-------- Data for this exercise

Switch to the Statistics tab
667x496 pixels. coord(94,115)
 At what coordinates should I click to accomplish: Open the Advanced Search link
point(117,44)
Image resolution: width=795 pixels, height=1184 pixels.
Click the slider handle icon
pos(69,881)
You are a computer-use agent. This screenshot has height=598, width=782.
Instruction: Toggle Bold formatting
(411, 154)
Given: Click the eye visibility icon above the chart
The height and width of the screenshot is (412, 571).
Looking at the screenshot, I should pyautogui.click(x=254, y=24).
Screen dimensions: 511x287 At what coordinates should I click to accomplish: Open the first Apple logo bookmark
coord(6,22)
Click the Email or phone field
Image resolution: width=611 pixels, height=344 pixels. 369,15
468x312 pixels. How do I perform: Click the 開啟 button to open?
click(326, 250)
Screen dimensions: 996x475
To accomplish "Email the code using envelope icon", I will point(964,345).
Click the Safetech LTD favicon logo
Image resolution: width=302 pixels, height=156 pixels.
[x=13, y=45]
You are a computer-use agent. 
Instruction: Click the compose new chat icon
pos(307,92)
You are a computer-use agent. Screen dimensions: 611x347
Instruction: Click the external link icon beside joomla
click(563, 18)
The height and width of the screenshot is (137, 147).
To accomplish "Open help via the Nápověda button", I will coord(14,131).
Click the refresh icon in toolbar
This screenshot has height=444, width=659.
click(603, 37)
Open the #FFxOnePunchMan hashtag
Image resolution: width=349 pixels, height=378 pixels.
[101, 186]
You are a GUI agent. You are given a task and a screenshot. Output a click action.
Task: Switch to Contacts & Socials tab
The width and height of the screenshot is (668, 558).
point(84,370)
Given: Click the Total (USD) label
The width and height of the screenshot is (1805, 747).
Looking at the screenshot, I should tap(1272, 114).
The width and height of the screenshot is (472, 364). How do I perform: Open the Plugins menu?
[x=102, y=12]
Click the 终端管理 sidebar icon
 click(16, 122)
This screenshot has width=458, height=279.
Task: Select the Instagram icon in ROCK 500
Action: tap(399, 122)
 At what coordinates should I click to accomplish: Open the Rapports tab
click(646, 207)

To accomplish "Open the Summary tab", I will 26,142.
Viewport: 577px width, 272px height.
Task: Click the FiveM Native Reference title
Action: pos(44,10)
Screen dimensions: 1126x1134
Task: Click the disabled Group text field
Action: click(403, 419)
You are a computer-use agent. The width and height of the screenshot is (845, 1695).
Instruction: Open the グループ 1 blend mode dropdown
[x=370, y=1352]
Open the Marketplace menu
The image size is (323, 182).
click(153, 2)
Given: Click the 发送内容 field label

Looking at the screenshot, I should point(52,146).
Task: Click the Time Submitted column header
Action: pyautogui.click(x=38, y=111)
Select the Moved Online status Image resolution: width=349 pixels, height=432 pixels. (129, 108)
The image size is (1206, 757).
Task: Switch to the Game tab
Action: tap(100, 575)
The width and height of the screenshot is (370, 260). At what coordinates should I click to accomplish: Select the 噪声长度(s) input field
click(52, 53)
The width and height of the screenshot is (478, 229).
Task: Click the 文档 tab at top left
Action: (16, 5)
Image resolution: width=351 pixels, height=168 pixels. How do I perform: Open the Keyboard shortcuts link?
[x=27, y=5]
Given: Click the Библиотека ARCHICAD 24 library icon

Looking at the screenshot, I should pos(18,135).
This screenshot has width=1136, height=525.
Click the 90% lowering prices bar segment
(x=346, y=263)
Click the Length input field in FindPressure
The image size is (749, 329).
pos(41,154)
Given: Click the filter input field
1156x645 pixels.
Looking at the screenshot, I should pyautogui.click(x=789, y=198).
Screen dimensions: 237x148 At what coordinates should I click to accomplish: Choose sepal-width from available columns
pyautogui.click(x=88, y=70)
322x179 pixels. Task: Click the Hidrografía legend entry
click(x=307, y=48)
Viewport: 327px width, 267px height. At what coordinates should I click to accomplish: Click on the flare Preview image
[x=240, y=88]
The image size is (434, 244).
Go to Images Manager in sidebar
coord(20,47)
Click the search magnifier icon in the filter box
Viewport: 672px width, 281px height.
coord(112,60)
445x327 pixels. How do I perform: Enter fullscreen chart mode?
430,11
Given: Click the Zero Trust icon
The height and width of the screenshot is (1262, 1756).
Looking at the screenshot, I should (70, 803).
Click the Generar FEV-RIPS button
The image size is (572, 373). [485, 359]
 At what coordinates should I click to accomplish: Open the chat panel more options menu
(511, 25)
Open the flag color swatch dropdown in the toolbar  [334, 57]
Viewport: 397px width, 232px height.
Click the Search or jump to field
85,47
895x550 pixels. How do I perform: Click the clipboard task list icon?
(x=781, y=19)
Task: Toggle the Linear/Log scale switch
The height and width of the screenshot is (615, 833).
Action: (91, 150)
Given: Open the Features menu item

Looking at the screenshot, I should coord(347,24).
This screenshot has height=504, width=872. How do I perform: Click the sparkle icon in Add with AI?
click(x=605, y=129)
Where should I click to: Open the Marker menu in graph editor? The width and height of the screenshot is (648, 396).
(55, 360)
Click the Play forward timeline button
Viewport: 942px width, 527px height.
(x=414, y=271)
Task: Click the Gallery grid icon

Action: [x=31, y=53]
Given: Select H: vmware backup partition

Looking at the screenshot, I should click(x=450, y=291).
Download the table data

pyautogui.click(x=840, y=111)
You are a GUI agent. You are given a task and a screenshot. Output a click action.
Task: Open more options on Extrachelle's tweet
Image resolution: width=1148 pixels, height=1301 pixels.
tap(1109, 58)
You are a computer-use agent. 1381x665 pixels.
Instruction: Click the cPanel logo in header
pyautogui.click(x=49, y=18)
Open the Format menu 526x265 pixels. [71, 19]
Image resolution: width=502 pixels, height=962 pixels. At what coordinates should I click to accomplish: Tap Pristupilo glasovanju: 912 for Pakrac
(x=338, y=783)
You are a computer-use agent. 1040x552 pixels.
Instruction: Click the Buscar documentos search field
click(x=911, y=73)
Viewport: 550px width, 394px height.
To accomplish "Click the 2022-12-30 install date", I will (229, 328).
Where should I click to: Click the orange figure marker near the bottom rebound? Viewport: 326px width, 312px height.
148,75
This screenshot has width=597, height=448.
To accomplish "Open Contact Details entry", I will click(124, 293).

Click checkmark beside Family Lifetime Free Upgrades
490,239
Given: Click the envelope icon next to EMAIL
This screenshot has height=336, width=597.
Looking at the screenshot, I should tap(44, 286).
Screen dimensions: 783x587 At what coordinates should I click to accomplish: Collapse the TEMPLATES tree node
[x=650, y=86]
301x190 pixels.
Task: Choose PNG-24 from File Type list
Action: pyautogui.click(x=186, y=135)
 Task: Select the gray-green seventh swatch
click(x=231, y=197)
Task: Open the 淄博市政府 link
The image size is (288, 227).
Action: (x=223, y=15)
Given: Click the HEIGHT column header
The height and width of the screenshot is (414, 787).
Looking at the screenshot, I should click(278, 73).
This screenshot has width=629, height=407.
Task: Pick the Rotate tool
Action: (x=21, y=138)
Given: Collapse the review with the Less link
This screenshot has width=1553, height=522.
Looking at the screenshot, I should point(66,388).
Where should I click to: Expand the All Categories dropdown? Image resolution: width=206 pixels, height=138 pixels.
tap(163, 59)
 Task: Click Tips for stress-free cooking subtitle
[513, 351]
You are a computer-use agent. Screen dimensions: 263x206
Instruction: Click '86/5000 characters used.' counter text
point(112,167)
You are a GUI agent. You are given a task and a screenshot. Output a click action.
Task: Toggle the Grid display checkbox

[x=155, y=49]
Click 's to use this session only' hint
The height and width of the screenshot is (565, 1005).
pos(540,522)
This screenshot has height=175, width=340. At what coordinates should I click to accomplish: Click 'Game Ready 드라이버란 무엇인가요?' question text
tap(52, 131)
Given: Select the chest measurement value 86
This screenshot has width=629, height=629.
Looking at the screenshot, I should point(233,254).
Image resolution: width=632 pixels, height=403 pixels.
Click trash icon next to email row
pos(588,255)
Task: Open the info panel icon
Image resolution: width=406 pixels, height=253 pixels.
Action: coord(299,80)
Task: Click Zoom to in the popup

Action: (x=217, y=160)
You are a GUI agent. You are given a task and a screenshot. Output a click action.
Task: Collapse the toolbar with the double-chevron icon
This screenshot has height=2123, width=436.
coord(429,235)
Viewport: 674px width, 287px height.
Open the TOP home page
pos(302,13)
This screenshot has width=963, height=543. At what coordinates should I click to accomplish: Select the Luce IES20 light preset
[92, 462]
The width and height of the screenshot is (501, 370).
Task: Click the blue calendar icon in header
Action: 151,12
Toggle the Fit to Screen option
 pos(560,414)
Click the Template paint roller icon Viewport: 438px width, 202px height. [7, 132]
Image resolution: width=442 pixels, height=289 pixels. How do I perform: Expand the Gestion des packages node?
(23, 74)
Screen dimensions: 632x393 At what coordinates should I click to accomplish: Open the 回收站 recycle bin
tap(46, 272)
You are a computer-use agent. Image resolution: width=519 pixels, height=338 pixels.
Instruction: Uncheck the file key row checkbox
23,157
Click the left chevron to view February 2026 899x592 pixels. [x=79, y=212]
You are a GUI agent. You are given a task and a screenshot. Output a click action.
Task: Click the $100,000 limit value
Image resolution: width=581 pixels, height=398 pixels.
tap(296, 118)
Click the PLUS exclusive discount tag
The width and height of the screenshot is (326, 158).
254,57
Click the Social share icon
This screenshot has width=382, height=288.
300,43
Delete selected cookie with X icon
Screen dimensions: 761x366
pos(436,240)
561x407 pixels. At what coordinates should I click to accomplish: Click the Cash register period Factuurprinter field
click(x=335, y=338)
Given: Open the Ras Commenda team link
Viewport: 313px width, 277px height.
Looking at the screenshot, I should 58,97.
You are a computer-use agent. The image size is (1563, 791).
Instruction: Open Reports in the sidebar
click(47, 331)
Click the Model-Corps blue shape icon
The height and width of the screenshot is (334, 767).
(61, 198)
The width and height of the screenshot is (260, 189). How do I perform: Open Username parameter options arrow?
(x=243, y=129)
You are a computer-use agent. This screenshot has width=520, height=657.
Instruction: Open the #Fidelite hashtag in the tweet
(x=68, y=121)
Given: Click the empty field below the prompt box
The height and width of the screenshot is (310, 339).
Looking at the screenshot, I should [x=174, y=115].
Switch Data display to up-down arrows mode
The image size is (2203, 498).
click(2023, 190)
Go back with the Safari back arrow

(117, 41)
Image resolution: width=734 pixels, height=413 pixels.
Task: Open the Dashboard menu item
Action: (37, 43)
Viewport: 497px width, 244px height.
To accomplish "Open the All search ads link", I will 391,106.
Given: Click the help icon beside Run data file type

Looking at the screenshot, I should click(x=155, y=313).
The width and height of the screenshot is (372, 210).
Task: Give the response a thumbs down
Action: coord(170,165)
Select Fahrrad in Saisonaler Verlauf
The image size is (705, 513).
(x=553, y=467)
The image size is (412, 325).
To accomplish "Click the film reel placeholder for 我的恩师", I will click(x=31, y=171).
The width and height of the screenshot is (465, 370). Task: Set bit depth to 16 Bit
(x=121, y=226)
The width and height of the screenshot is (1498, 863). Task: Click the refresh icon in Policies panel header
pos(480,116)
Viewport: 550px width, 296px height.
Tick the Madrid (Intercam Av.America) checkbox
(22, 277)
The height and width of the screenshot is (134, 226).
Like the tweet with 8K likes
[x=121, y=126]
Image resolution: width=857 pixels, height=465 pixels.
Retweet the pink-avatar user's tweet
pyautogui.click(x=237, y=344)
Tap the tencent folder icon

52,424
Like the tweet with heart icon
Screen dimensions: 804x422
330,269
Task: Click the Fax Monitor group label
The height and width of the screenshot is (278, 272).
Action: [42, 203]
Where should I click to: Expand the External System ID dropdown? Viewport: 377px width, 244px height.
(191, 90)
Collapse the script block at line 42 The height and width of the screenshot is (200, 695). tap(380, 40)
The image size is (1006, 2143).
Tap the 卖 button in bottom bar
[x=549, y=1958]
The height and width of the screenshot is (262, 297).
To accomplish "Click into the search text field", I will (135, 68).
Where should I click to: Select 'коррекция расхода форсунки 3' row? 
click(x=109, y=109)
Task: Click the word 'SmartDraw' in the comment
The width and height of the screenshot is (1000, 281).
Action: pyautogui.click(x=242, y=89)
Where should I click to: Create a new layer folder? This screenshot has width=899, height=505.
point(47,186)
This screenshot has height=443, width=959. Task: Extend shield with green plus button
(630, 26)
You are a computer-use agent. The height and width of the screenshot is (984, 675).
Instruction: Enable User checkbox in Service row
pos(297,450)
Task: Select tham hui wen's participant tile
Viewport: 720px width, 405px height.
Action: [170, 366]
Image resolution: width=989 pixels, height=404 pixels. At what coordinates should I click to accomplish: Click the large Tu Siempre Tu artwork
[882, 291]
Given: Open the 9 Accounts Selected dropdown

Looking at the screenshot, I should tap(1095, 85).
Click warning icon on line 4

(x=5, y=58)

----------------

For each line of the data that includes the word "toolbar", return a copy of it.

Click the refresh icon in toolbar
Open the flag color swatch dropdown in the toolbar  [334, 57]
Task: Collapse the toolbar with the double-chevron icon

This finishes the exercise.